Raft

The core of Raft implementation is RaftCluster<TMember> class which contains transport-agnostic implementation of Raft algorithm. First-class support of Raft in ASP.NET Core as well as other features are based on this class.

Consensus

Correctness of consensus algorithm is tighly coupled with Write-Ahead Log defined via AuditTrail property of IRaftCluster interface or via Dependency Injection. If your application requires only consensus without replication of real data then ConsensusOnlyState implementation is used. Note that this implementation is used by default as well. It is lighweight and fast. However it doesn't store state on disk. Consider to use persistent WAL as fully-featured persistent log for Raft.

State Recovery

The underlying state machine can be reconstruced at application startup using InitializeAsync method provided by implementation of IPersistentState interface. Usually, this method is called by .NEXT infrastructure automatically.

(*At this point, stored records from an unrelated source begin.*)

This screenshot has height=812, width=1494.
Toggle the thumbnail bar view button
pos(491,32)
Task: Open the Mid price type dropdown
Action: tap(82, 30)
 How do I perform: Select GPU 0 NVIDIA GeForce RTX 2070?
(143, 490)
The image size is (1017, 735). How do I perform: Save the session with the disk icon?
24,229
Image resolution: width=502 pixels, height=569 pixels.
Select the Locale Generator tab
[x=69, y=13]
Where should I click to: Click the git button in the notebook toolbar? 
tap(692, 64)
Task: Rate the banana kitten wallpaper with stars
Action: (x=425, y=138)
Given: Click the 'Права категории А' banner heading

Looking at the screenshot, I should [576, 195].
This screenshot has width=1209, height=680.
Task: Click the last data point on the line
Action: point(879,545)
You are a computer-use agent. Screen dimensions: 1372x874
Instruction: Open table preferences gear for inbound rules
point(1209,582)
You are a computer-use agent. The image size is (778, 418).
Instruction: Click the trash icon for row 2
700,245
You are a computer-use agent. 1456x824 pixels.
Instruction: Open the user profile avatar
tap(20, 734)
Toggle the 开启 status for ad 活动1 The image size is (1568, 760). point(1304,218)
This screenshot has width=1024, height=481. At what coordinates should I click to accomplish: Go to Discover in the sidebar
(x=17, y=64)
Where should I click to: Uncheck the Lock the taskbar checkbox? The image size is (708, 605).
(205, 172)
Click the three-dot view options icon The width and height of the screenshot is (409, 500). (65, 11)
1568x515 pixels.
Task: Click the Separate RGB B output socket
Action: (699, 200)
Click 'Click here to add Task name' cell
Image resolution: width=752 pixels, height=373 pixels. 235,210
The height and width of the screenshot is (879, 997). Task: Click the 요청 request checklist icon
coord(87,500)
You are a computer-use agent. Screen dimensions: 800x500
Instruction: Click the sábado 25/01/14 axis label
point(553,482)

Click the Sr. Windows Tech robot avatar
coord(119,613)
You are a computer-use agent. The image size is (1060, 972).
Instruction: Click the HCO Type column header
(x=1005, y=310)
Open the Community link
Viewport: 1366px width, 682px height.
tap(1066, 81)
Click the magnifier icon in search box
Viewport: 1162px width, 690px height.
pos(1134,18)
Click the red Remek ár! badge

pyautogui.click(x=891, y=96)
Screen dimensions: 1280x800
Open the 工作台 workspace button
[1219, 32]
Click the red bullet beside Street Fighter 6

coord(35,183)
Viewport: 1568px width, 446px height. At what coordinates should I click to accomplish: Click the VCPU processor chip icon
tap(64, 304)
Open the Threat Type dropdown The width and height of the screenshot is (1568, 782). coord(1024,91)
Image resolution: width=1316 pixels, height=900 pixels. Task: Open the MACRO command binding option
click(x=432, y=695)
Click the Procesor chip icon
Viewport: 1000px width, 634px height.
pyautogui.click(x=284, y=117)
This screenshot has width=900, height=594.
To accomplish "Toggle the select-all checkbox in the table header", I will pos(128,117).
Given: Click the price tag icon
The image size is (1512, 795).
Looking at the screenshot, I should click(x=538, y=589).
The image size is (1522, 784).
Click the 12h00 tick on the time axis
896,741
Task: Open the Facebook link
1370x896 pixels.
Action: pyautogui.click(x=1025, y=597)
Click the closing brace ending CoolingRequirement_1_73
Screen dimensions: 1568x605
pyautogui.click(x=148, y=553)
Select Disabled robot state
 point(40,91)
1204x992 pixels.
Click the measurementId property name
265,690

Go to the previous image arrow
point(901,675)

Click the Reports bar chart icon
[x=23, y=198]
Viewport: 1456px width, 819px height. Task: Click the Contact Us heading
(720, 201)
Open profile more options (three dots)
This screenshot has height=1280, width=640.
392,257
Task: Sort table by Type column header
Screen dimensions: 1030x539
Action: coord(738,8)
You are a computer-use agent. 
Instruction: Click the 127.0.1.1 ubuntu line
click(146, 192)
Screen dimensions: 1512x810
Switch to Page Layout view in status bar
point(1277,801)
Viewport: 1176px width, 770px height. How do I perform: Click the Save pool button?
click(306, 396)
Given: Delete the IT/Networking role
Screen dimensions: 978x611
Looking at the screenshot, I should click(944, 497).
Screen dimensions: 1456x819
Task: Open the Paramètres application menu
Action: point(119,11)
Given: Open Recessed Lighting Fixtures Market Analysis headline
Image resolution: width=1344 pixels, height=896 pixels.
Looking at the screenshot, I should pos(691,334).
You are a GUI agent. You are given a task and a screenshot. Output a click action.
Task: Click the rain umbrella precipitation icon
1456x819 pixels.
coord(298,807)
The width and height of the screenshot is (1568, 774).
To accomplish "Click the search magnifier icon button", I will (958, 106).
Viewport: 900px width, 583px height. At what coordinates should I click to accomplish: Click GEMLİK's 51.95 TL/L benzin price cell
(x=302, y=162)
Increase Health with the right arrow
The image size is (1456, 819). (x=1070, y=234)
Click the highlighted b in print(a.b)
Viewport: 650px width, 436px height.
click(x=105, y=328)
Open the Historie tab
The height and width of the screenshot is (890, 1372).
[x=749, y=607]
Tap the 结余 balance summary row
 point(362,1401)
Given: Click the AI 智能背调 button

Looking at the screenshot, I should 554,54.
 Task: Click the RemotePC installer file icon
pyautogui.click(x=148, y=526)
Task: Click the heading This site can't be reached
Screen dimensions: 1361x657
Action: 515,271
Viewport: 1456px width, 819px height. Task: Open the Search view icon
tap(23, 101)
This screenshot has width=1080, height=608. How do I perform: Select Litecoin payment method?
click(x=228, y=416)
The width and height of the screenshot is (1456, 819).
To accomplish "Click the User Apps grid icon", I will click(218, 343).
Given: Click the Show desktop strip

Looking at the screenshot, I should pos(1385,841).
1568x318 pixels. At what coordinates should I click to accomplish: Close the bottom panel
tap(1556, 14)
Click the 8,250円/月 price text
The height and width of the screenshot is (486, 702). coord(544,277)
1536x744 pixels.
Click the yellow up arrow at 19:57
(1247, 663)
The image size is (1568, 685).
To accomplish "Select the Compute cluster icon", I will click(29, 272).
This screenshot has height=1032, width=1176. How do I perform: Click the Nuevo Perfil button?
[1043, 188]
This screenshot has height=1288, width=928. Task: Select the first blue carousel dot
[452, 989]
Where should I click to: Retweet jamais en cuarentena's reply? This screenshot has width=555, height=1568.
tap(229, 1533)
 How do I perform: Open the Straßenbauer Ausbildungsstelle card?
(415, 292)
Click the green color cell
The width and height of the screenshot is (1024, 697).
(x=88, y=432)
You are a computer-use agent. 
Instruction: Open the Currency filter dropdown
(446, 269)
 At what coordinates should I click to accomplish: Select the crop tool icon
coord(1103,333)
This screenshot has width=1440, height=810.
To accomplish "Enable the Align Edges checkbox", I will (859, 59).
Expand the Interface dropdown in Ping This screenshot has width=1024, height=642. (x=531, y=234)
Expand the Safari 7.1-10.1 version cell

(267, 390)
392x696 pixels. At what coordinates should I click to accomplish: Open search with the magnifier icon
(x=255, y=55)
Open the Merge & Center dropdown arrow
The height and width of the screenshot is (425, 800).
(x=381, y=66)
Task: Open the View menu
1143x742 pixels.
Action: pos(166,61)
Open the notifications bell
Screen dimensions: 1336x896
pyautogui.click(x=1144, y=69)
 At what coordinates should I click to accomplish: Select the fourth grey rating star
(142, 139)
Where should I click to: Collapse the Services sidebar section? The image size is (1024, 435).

PersistentState class exposes ReplayAsync method to do this manually. Read more about persistent Write-Ahead Log for Raft here.

Client Interaction

Chapter 6 of Diego's dissertation about Raft contains recommendations about interaction between external client and cluster nodes. Raft implementation provided by .NEXT doesn't implement client session control as described in paper. However, it offers all necessary tools for that:

IPersistentState.EnsureConsistencyAsync waits until last committed entry is from leader's term
RaftCluster.ForceReplicationAsync initiates a new round of heartbeats and waits for reply from majority of nodes

Elimination of duplicate commands received from clients should be implemented manually because basic framework is not aware about underlying network transport.

Network Transport

.NEXT supports the following network transports:

HTTP 1.1 and HTTP 2.0 as a part of Clustered Microservices for ASP.NET Core
TCP transport
UDP transport

TCP and UDP network transports shipped with DotNext.Net.Cluster library without heavyweight dependencies such as ASP.NET Core or DotNetty. The library provides specialized application protocol on top of these transports which is binary protocol, highly optimized for Raft purposes and provide maximum bandwidth in contrast to HTTP. However, additional features for cluster programming are limited:

General-purpose messaging between nodes is not supported via IMessageBus interface
IExpandableCluster interface is not implemented by default. However, the library consumer can implement it easily because entry point in the form of RaftCluster class inherits from the core RaftCluster<TMember> class.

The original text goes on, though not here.